NEW YORK — More advanced and costlier breast cancer screenings don’t always result in better detection of the disease in women ages 66 and older, a Yale University study found.

Medicare, the U.S. health insurance program for the elderly and disabled, spends about $1.08 billion a year on breast screenings and follow-up tests, almost as much as the $1.36 billion spent to treat the disease, according to research published Monday in JAMA Internal Medicine. The study found no relation between expenditures and detection of advanced cancers.

The study, the first to compile national estimates for screening expenditures, showed tests were twice as expensive in certain regions than in others.
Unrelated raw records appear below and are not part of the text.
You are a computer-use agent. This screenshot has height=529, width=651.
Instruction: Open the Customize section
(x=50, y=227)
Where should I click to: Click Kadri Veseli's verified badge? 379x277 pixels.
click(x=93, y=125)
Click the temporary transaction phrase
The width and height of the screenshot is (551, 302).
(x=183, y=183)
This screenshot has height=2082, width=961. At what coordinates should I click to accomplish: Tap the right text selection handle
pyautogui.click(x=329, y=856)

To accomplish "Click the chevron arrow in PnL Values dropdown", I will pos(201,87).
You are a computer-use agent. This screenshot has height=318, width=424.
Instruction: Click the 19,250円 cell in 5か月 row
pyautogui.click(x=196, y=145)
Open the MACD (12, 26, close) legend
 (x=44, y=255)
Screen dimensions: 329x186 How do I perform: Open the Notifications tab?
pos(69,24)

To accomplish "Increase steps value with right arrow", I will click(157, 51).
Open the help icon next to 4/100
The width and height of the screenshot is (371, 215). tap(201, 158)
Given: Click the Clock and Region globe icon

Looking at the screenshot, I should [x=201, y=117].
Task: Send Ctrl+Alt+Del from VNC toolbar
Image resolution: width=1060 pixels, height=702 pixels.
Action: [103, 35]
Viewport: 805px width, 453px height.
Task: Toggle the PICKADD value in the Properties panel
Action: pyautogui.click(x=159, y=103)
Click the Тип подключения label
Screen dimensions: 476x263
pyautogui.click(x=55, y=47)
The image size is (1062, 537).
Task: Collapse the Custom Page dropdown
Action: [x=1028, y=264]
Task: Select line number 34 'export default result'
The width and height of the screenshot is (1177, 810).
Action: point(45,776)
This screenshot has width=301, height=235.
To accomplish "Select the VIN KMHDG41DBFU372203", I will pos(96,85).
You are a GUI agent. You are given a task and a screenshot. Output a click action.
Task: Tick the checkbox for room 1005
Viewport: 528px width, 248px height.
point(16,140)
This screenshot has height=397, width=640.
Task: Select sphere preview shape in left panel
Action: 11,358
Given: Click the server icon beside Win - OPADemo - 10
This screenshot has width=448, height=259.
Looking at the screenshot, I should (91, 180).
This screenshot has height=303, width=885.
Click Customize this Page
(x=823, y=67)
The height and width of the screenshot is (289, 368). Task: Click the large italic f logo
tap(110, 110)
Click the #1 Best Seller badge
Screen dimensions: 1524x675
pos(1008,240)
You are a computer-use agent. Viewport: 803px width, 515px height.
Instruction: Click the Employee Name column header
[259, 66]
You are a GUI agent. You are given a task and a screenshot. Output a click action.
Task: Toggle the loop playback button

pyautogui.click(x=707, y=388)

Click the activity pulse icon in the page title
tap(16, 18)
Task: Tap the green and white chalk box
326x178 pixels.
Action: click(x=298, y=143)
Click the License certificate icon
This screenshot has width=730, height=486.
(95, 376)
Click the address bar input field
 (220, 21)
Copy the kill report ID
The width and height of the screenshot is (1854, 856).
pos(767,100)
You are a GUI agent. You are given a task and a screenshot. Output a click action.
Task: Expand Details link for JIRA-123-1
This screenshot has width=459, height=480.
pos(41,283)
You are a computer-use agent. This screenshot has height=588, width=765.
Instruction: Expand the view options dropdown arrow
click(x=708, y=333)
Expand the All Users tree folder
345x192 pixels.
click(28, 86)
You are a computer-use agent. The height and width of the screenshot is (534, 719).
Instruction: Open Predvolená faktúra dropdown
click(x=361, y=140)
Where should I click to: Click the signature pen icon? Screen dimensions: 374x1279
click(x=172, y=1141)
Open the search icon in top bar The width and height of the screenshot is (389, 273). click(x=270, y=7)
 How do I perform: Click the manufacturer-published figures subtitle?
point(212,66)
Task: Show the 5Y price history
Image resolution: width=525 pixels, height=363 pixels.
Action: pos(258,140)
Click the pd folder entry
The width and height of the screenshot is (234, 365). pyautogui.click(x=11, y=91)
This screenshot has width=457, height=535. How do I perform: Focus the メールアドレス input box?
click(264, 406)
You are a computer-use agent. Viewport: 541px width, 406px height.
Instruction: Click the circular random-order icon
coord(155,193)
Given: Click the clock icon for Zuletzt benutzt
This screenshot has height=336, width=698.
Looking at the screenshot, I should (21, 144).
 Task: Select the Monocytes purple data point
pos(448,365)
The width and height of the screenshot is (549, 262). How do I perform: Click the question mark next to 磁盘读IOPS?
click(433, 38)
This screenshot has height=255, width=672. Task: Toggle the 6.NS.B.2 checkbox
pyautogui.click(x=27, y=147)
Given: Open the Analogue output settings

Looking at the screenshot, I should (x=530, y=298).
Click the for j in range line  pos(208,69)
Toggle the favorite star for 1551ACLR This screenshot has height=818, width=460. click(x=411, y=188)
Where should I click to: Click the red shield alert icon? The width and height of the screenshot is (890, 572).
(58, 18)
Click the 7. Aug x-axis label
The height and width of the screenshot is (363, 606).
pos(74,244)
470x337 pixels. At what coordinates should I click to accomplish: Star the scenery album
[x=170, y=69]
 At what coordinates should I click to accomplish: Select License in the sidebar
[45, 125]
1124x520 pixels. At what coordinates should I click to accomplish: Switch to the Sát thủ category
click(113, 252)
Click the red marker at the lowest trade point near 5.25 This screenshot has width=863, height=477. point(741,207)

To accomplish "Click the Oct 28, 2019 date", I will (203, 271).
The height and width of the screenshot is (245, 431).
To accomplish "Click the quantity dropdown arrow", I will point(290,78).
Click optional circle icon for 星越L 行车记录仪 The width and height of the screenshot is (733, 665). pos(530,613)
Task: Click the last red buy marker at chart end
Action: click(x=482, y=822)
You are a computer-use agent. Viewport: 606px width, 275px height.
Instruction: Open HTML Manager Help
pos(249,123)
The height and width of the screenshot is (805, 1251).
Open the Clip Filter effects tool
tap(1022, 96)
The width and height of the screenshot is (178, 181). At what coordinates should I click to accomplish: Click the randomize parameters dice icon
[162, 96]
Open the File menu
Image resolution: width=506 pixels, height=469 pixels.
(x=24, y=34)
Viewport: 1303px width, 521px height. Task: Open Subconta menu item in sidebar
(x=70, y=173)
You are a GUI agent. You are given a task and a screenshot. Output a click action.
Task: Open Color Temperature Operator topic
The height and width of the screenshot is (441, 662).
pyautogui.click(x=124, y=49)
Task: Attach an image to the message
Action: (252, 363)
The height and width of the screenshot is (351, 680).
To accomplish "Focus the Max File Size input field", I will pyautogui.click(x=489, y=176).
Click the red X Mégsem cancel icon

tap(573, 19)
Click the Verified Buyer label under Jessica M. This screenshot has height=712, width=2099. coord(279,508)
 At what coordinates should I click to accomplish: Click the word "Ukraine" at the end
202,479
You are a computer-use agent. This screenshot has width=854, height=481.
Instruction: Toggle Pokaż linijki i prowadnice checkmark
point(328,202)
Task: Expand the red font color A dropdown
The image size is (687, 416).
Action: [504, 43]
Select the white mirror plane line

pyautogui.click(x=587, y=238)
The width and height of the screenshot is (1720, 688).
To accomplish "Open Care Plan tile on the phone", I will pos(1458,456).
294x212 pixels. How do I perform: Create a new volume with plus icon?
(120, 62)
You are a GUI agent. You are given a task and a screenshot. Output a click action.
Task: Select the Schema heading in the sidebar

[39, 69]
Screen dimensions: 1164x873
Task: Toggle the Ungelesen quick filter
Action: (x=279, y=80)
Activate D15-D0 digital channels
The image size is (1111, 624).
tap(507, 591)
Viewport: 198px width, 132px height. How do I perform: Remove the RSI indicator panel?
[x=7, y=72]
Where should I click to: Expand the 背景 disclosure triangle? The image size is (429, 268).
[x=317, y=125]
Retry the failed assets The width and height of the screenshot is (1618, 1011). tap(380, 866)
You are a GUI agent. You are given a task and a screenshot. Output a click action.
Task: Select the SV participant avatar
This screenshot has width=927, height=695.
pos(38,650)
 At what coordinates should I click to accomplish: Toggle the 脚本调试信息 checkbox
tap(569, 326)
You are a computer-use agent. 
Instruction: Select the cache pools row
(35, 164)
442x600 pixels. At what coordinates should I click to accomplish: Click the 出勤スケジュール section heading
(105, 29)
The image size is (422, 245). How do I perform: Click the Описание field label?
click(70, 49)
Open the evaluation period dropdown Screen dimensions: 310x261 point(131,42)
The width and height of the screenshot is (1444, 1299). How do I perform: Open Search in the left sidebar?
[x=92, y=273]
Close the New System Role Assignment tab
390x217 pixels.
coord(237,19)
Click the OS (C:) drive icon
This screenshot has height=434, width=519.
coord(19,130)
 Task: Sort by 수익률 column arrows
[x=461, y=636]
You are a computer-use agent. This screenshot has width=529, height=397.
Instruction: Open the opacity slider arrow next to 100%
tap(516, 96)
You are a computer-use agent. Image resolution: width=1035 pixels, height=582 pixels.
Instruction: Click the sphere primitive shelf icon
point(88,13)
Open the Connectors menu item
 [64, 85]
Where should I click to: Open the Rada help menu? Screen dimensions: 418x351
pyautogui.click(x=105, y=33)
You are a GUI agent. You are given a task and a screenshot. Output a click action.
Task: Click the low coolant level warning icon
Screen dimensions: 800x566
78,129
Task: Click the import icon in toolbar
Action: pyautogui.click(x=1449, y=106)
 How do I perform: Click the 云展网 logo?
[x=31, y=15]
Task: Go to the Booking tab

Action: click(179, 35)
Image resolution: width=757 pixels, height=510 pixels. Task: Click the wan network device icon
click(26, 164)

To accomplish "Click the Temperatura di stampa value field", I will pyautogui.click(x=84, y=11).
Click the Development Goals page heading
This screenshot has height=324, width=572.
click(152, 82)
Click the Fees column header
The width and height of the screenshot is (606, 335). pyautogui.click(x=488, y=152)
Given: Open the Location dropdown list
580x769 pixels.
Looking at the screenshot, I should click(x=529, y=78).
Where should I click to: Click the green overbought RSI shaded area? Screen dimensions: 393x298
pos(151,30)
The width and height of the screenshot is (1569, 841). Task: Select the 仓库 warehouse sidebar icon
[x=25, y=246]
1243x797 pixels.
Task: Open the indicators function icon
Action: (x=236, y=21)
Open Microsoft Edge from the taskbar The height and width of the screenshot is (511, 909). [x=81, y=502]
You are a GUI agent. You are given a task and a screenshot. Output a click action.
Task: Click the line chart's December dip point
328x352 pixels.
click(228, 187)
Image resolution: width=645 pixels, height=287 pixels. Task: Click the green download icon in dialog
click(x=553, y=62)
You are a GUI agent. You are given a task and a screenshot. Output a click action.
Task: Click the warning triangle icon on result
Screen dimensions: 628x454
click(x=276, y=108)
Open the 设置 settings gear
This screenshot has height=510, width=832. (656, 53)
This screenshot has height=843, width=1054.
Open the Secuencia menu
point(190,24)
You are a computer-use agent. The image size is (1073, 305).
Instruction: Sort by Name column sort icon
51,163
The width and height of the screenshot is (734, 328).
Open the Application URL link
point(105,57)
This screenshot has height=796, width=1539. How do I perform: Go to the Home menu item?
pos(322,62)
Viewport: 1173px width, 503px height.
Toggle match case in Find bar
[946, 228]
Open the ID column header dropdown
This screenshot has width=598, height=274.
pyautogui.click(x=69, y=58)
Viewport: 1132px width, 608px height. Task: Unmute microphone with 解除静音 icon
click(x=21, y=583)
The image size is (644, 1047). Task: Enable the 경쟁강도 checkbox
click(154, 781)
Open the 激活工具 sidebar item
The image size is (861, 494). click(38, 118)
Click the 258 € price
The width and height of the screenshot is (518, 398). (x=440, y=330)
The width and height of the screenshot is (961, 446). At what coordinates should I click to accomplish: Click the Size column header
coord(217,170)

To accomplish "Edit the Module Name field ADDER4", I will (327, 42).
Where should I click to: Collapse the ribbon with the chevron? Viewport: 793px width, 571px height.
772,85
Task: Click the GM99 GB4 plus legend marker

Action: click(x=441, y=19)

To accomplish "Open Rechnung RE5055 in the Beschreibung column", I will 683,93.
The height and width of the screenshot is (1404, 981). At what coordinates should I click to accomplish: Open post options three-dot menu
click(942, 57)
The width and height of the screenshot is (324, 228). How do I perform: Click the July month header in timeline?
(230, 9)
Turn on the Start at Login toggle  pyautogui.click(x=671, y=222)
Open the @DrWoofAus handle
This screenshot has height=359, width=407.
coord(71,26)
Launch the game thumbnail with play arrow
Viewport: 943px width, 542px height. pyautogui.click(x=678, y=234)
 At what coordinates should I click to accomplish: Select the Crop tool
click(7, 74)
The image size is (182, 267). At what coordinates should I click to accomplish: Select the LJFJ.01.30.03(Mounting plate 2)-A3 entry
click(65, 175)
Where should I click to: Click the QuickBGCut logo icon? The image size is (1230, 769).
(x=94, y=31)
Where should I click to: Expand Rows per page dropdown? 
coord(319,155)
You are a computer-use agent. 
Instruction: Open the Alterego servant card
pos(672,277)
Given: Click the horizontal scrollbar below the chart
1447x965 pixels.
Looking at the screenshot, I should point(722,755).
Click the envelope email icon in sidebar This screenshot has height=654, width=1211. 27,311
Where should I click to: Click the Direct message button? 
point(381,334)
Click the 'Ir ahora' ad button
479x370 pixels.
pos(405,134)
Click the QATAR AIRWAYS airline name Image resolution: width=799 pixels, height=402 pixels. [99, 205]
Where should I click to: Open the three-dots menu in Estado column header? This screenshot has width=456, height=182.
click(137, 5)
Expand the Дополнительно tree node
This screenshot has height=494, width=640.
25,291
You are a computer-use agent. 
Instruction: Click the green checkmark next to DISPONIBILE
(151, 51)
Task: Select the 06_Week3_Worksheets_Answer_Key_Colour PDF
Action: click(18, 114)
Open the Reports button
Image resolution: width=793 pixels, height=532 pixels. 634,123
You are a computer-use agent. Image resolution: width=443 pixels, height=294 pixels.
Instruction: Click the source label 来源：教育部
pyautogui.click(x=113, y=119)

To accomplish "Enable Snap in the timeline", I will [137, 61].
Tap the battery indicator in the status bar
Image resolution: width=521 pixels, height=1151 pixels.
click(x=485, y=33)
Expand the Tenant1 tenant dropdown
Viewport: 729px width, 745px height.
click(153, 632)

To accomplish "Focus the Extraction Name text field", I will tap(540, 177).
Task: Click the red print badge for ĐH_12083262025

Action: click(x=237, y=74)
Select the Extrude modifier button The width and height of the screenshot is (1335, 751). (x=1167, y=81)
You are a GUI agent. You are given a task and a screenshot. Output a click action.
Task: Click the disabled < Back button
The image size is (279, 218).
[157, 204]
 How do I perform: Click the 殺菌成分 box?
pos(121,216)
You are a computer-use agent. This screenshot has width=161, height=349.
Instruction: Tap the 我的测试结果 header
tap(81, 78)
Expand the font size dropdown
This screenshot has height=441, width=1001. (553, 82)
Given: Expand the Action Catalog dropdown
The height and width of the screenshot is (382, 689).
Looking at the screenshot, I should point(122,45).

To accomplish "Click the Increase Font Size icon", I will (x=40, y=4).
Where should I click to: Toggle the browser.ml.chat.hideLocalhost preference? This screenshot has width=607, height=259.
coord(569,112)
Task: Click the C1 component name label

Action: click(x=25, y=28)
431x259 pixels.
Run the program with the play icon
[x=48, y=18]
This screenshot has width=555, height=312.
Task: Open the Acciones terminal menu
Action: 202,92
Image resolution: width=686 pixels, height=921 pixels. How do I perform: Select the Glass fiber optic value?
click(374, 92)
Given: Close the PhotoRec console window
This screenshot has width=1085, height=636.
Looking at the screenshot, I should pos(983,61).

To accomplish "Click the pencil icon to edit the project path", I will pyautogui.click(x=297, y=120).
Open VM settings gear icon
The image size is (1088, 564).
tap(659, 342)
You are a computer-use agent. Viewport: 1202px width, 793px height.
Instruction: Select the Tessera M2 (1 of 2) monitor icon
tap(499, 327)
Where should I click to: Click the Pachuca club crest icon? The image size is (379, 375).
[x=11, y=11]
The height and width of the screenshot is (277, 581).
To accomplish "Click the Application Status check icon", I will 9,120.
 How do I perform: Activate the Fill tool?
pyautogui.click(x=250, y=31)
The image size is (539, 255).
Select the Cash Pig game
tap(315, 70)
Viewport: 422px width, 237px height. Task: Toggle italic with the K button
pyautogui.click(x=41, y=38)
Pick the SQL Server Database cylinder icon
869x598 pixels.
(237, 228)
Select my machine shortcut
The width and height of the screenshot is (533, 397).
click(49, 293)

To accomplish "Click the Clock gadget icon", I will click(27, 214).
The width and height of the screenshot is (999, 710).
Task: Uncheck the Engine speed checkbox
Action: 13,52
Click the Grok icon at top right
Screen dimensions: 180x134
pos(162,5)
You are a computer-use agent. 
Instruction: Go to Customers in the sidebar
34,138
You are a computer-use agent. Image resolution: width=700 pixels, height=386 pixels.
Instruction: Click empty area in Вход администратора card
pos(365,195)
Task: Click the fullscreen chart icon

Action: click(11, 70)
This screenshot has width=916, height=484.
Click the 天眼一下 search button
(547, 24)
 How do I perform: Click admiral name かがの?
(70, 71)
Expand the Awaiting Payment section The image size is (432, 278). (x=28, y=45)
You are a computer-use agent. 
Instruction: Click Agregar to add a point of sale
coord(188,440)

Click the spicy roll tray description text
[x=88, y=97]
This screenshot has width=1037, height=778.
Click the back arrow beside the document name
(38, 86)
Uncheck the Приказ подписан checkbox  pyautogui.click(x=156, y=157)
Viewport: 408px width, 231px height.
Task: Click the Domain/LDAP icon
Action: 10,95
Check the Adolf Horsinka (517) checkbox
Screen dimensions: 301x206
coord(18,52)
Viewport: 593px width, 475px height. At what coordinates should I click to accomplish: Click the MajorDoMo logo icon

Results suggest more research is needed to identify which patients need screening and how to test more effectively, said Cary Gross, a lead study author.

“The fact that we are facing such severe budget constraints as a nation and the fact that Medicare is such a major expense in the federal budget, our findings really reinforce the imperative to clarify how we’re spending our scarce Medicare dollars on cancer screening and to make sure we’re using them effectively,” Gross, an associate professor of medicine at Yale University in New Haven, Conn., said in a telephone interview. “This certainly does not close the door on mammography in older women. My hope is these data will be used to reinforce the need for further research on how we screen for breast cancer.”

Researchers determined Medicare costs in 2006 and 2007, the latest years data were available, for mammograms and treatment in 137,274 women ages 66 to 100 who didn’t have the disease. They also looked at expenditures by region of the United States.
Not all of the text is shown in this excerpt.